Despite public holidays and red phase, isolation does not exceed 51% in São Paulo
RIO DE JANEIRO, BRAZIL – At its peak, social isolation in the city reached 50% on Easter Sunday, April 4th, lower than on Sunday, March 21st, when it reached 51% – on other days of the holiday, the rate did not exceed 47%. Since March, the state, which has been in red phase, registered 51% isolation on a religious day but failed to break the 47% barrier on the other days.
According to infectologists and epidemiologists, the minimum percentage of isolation should be 70% for the measure to contain the coronavirus spread effectively. The mega-holiday spanned ten days – from Friday, March 26, to Sunday, April 3 – and was adopted by the mayor of São Paulo, Bruno Covas (PSDB), and other mayors of the Greater São Paulo metropolitan area. During the period, the social isolation rate in the São Paulo capital ranged from 42% to 50% – in the previous seven days, the rates in the city ranged from 42% to 51%.

For specialists, some aspects may have hindered the increase in this rate even with the adoption of the holiday, such as the broad list of activities considered essential, the lack of federal coordination for social distancing policies, the difficulty in convincing the population to adhere to the rules, and the lack of monitoring on the streets to ensure the effectiveness of the measure.
According to Carlos Magno Fortaleza, an epidemiologist from Unesp and member of the São Paulo State Covid-19 Contingency Committee, the holiday is “a soft measure that depends a lot on people’s collaboration.” “There is a deliberate boycott by part of the population, which doesn’t believe and still boycotts so that the thing doesn’t work, stimulated by some opinion makers,” he says.

Task to carry out >> Please list every factor that, according to specialists in the São Paulo isolation article, may have hindered a rise in the isolation rate during the holiday.

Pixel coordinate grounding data
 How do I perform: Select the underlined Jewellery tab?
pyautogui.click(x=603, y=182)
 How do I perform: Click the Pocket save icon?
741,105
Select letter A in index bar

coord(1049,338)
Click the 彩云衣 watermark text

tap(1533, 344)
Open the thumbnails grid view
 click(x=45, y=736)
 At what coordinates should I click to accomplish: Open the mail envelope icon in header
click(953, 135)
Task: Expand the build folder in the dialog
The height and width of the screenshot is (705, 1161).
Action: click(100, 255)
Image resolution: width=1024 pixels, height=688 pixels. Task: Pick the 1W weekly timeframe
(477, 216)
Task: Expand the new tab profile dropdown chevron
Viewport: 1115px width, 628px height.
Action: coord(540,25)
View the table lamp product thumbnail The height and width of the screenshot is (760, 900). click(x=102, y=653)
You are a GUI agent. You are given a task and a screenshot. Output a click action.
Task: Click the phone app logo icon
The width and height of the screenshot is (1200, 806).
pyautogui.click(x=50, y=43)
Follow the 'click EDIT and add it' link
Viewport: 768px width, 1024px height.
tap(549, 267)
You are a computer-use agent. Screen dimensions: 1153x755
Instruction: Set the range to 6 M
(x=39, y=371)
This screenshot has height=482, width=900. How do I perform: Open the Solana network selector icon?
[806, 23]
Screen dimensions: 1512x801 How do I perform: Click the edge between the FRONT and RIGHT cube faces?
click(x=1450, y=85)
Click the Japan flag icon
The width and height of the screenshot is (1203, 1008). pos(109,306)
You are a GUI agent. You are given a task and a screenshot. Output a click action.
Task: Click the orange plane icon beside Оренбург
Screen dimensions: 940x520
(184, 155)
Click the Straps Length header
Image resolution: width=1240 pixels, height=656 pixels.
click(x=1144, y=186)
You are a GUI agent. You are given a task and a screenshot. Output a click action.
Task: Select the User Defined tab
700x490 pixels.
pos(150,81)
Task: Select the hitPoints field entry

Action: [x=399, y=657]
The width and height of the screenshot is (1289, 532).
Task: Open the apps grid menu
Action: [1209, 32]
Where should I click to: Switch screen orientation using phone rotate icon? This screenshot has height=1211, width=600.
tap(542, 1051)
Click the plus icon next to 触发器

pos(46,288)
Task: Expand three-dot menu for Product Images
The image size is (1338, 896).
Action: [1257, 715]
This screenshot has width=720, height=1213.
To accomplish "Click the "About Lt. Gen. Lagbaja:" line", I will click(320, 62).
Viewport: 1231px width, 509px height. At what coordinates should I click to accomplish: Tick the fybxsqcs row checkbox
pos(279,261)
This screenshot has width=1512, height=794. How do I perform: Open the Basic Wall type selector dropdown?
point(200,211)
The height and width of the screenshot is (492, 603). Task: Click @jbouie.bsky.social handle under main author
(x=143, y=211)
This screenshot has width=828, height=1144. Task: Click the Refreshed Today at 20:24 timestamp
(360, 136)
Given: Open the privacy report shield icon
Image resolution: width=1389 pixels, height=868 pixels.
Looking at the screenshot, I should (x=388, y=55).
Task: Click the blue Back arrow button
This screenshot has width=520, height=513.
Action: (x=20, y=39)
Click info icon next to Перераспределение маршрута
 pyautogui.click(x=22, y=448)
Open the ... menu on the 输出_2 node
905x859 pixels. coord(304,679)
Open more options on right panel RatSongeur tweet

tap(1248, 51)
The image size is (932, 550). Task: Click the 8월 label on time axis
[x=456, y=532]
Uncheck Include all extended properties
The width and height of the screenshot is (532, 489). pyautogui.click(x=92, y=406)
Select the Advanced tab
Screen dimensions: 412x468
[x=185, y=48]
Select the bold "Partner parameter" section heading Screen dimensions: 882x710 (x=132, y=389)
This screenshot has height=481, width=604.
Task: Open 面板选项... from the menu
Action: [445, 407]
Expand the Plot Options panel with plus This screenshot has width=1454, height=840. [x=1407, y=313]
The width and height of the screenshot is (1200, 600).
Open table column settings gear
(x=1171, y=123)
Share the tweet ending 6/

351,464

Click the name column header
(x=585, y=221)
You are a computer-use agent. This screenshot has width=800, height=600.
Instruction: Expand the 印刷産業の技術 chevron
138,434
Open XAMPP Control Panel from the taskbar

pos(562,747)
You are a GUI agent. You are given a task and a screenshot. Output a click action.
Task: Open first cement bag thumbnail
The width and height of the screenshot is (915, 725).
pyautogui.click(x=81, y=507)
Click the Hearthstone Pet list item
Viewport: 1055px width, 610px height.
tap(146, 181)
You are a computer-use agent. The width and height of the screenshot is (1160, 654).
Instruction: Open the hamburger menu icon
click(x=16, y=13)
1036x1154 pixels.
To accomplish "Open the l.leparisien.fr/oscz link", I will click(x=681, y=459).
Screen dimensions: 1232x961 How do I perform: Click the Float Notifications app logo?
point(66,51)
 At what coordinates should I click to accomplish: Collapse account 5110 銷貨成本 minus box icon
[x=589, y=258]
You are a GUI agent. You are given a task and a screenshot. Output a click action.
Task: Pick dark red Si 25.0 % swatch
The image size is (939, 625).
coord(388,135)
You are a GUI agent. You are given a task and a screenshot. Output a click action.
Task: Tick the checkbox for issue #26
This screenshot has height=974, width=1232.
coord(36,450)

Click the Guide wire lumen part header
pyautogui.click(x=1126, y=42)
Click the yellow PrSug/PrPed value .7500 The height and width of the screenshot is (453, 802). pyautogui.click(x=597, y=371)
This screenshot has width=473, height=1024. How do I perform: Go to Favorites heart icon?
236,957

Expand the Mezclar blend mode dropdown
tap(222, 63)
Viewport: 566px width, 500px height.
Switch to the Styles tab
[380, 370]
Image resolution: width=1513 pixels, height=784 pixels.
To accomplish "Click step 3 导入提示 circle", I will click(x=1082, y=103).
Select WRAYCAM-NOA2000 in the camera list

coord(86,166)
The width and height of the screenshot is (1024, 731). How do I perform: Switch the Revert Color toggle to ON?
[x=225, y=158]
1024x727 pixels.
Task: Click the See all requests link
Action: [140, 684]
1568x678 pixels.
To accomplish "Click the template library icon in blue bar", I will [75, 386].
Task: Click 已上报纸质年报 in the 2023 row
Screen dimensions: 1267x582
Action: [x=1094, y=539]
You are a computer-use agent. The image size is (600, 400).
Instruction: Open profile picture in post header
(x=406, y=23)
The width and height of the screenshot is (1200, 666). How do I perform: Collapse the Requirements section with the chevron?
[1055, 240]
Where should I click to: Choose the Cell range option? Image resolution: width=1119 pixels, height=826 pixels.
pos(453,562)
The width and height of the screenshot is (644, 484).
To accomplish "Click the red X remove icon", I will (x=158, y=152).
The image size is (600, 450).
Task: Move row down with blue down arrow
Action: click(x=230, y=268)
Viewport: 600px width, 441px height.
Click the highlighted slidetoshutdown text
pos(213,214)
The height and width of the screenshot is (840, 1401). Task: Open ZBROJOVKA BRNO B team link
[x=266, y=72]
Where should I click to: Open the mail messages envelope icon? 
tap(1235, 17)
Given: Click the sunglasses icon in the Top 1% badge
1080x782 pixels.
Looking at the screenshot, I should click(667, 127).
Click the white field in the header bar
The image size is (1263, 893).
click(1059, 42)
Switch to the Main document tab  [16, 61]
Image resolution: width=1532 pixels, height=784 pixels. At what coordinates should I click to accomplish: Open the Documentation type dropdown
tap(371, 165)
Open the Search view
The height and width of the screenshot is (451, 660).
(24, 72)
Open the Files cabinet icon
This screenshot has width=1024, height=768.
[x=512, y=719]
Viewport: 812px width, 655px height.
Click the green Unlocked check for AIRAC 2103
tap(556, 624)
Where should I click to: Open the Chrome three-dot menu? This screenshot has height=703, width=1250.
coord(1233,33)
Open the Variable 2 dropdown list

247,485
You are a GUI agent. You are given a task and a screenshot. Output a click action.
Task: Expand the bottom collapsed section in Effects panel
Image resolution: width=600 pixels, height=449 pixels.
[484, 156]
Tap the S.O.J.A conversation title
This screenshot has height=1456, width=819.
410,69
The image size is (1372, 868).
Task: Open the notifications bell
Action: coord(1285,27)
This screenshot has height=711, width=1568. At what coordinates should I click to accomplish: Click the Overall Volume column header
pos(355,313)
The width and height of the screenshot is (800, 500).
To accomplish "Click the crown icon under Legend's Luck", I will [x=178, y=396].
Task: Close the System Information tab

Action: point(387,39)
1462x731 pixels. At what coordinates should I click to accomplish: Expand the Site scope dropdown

Task result >>
- The broad list of activities considered essential
- The lack of federal coordination for social distancing policies
- The difficulty in convincing the population to adhere to the rules
- The lack of monitoring on the streets to ensure the effectiveness of the measure